* _Kutipan Halaman_:
===
Presiden Langgar Keppres Sendiri Jika Tak Gratiskan Pemeriksaan COVID-19
Ilustrasi foto (Irfan Meidianto/VOI)

Bagikan:

JAKARTA - Jumlah pasien positif virus corona atau COVID-19 bertambah. Jumlah orang dalam pemantauan (ODP), pasien dalam pengawasan (PDP), dan suspect juga bertambah. Pemeriksaan kini tak cuma dibutuhkan oleh mereka yang memiliki riwayat kunjungan atau kontak. Namun, untuk memeriksakan diri secara mandiri tanpa rekomendasi dokter, masyarakat harus membayar Rp700 ribu.

Berdasarkan keresahan masyarakat, Ikatan Ahli Kesehatan Masyarakat Indonesia (IAKMI) Dokter Hermawan Saputra menegaskan, seharusnya pemerintah menggratiskan semua biaya bagi masyarakat yang akan memeriksaan diri secara mandiri.
===
* _Informasi Tersedia_:
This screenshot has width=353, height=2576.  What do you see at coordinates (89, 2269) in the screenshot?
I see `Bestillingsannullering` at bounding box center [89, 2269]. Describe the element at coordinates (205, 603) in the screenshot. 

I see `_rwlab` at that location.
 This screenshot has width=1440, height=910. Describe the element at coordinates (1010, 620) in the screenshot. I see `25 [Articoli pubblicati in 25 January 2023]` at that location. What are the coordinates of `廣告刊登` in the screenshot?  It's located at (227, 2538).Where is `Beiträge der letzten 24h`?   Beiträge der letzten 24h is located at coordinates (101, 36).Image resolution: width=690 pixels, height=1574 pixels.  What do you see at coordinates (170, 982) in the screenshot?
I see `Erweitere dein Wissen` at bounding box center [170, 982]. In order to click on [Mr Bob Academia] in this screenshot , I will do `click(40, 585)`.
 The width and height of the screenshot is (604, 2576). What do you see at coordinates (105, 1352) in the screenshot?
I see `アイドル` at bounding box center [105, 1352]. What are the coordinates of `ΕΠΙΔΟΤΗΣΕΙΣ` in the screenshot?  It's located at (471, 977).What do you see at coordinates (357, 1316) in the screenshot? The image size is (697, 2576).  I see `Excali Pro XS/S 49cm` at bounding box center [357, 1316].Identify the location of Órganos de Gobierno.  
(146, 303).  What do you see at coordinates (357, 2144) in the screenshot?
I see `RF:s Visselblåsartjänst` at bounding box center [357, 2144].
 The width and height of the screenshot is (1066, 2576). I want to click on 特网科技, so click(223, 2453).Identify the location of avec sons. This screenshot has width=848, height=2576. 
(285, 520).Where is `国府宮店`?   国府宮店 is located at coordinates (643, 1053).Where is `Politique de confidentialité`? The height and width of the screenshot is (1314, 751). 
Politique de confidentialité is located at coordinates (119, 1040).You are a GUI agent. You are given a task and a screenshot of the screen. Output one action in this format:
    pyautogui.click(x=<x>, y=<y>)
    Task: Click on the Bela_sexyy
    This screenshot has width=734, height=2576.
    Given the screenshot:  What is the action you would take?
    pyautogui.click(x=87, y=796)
===
* _Tugas_: Bisakah Anda mengetik ulang persis bagian artikel tentang biaya pemeriksaan COVID-19, mulai dari "JAKARTA - Jumlah" sampai dengan "diri secara mandiri."?

* _Jawaban_:
JAKARTA - Jumlah pasien positif virus corona atau COVID-19 bertambah. Jumlah orang dalam pemantauan (ODP), pasien dalam pengawasan (PDP), dan suspect juga bertambah. Pemeriksaan kini tak cuma dibutuhkan oleh mereka yang memiliki riwayat kunjungan atau kontak. Namun, untuk memeriksakan diri secara mandiri tanpa rekomendasi dokter, masyarakat harus membayar Rp700 ribu.

Berdasarkan keresahan masyarakat, Ikatan Ahli Kesehatan Masyarakat Indonesia (IAKMI) Dokter Hermawan Saputra menegaskan, seharusnya pemerintah menggratiskan semua biaya bagi masyarakat yang akan memeriksaan diri secara mandiri.